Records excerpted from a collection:
>>>

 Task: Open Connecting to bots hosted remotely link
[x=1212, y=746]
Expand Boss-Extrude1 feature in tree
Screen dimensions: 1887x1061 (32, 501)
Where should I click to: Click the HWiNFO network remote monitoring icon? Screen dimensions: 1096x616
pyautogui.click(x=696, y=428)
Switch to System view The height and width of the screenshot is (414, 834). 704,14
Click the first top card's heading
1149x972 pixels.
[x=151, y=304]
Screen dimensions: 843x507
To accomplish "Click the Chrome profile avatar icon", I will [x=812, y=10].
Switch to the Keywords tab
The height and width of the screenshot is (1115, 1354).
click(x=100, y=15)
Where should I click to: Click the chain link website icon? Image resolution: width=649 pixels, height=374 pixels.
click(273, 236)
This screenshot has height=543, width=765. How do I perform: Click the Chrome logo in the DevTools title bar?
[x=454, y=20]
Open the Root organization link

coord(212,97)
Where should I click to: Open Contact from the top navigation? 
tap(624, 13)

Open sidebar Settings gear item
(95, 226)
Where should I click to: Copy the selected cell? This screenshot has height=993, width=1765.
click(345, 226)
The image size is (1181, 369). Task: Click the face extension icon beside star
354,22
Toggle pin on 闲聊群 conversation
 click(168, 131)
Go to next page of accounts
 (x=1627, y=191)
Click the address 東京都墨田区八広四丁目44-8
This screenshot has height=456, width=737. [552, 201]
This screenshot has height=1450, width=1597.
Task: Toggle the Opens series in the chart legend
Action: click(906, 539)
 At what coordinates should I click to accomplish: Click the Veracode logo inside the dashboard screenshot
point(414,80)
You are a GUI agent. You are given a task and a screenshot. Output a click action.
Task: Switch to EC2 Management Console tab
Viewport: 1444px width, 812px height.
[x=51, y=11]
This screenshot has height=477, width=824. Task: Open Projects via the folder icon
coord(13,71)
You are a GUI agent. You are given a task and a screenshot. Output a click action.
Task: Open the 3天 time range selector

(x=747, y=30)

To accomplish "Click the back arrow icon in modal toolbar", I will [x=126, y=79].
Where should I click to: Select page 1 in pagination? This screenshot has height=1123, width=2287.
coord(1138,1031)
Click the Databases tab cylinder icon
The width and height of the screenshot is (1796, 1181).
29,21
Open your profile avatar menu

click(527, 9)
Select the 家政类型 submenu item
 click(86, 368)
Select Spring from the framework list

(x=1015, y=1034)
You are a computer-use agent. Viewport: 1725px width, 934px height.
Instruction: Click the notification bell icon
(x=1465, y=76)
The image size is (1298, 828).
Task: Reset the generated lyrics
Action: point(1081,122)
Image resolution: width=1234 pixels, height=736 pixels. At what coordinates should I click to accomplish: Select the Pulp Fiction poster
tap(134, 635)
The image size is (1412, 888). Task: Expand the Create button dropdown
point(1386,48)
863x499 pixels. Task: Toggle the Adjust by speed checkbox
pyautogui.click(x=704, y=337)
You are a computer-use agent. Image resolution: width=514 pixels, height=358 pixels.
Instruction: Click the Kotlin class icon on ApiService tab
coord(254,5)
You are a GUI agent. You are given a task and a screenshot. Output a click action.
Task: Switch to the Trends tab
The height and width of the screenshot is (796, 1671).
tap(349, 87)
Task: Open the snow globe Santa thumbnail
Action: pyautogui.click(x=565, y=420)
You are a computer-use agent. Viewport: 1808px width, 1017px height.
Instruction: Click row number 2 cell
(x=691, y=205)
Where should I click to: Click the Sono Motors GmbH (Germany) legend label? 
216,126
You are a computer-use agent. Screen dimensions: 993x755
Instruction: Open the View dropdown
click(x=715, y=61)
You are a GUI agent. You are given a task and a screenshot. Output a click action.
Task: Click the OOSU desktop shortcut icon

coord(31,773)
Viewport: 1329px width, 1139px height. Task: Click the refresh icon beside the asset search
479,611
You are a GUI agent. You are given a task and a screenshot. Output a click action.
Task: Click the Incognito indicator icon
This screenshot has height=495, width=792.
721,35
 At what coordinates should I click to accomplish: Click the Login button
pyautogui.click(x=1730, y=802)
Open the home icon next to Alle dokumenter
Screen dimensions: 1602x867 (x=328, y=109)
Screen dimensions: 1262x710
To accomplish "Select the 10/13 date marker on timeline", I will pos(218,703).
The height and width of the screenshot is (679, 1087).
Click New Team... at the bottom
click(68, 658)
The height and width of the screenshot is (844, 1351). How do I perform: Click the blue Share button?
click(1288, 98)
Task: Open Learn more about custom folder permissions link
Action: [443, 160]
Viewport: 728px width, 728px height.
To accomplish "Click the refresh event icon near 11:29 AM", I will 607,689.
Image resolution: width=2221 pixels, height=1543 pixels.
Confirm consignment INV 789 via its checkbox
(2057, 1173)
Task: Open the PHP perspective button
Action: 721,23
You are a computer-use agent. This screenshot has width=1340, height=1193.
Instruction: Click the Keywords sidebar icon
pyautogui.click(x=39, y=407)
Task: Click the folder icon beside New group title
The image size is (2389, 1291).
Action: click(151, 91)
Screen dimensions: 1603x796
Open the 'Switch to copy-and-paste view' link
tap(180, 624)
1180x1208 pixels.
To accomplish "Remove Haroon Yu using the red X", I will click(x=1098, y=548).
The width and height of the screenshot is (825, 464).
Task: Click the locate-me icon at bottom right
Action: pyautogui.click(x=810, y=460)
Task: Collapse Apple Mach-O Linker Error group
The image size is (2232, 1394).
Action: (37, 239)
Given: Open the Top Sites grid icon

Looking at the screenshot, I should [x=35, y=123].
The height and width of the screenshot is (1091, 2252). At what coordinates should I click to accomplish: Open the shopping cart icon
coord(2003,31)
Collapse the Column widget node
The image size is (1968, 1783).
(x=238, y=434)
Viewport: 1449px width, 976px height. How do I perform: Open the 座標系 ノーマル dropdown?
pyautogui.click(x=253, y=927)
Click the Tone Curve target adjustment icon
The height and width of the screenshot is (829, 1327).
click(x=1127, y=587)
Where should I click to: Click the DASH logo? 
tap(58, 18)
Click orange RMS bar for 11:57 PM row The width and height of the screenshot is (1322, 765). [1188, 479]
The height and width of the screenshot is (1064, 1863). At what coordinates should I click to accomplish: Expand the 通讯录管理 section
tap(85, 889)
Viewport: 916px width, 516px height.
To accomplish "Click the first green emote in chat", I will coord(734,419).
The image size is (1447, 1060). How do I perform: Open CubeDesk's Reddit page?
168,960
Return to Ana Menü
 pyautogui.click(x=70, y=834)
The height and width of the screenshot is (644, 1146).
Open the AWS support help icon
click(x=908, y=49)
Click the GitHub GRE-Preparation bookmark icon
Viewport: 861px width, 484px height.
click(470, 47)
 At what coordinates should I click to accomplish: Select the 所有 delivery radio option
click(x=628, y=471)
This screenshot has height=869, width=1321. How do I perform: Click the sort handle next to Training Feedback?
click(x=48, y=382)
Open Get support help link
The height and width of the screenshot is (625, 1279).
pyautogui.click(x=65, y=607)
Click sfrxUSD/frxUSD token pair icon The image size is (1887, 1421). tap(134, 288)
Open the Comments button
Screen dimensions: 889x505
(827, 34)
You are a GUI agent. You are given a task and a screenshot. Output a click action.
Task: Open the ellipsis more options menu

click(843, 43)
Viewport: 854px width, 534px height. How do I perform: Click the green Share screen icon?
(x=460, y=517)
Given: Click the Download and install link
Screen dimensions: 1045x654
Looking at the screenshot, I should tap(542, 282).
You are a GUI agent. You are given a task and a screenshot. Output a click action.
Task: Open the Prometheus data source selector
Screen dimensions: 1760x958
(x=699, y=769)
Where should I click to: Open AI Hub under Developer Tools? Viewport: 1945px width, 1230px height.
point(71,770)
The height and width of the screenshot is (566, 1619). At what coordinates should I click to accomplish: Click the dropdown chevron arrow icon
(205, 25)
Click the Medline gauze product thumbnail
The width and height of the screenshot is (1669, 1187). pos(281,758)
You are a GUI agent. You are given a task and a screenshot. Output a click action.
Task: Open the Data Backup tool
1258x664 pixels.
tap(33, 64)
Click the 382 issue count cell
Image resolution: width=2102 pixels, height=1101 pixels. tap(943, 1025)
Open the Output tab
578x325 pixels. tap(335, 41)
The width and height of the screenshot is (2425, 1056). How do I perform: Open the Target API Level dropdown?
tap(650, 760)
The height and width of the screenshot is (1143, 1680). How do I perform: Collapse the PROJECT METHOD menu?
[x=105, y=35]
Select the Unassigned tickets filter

<<<

TO DO:
All that is wanted is the set of lines from the one with "Given: Click the Download and install link" through the last line of the entries, both included, output exactly.

ANSWER SPACE:
Given: Click the Download and install link
Screen dimensions: 1045x654
Looking at the screenshot, I should tap(542, 282).
You are a GUI agent. You are given a task and a screenshot. Output a click action.
Task: Open the Prometheus data source selector
Screen dimensions: 1760x958
(x=699, y=769)
Where should I click to: Open AI Hub under Developer Tools? Viewport: 1945px width, 1230px height.
point(71,770)
The height and width of the screenshot is (566, 1619). At what coordinates should I click to accomplish: Click the dropdown chevron arrow icon
(205, 25)
Click the Medline gauze product thumbnail
The width and height of the screenshot is (1669, 1187). pos(281,758)
You are a GUI agent. You are given a task and a screenshot. Output a click action.
Task: Open the Data Backup tool
1258x664 pixels.
tap(33, 64)
Click the 382 issue count cell
Image resolution: width=2102 pixels, height=1101 pixels. tap(943, 1025)
Open the Output tab
578x325 pixels. tap(335, 41)
The width and height of the screenshot is (2425, 1056). How do I perform: Open the Target API Level dropdown?
tap(650, 760)
The height and width of the screenshot is (1143, 1680). How do I perform: Collapse the PROJECT METHOD menu?
[x=105, y=35]
Select the Unassigned tickets filter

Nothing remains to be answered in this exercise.